Problem details ::
Work out how many lines in the material beneath contain "computer". Give only that number.
>>>>
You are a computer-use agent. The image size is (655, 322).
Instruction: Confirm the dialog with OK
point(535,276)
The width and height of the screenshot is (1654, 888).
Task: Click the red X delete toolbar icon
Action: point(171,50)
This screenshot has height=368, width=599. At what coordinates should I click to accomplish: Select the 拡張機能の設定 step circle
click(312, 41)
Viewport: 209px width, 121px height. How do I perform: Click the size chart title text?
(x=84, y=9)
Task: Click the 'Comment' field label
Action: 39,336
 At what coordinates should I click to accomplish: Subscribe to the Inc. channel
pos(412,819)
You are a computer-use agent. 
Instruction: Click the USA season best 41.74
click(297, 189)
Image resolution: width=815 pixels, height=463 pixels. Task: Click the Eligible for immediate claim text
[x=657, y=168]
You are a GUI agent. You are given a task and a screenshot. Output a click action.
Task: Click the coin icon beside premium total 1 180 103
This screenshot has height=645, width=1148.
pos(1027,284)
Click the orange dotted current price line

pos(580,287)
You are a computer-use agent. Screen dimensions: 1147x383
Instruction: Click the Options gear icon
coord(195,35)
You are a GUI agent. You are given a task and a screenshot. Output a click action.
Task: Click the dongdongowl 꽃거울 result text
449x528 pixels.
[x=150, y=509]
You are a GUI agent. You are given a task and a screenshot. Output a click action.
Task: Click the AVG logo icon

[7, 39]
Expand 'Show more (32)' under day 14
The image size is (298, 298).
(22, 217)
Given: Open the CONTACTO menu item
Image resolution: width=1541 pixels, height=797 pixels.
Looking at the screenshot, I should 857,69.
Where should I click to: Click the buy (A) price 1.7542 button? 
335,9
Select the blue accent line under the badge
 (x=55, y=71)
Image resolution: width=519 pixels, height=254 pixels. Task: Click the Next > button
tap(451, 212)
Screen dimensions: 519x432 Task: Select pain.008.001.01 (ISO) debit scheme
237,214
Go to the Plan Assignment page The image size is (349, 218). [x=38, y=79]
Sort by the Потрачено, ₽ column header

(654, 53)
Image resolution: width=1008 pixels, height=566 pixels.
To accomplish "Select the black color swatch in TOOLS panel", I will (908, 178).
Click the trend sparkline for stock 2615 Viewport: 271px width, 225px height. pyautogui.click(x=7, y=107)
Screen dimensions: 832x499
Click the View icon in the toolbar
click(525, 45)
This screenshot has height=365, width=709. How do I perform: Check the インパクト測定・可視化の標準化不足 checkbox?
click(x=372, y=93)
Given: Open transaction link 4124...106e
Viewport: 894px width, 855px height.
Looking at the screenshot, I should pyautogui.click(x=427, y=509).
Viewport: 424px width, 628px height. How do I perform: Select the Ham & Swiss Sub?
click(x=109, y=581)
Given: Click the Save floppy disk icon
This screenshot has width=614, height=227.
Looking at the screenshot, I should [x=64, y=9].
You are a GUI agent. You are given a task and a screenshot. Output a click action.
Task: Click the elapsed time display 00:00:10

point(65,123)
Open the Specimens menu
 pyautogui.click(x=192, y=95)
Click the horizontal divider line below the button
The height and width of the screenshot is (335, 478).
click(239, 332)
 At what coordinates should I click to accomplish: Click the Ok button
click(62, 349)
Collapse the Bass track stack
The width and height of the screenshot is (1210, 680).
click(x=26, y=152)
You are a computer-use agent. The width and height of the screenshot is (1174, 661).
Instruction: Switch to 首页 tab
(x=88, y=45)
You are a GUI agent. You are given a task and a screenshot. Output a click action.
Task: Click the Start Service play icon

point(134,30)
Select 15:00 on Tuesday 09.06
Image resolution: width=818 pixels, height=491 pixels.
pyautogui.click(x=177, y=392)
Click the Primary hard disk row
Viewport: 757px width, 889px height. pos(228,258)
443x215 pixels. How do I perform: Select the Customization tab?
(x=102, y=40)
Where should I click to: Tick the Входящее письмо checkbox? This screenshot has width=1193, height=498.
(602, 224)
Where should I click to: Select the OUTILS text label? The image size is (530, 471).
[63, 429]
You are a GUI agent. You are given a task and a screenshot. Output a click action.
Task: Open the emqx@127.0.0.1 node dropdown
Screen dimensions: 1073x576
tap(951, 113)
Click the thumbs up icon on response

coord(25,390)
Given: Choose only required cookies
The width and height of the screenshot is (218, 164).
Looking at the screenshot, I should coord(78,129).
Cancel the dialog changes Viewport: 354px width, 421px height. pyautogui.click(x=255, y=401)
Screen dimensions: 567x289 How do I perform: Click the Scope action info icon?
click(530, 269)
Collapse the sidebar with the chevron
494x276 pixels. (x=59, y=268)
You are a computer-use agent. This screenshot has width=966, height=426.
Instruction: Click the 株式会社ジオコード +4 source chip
<<<<
Response area ::
5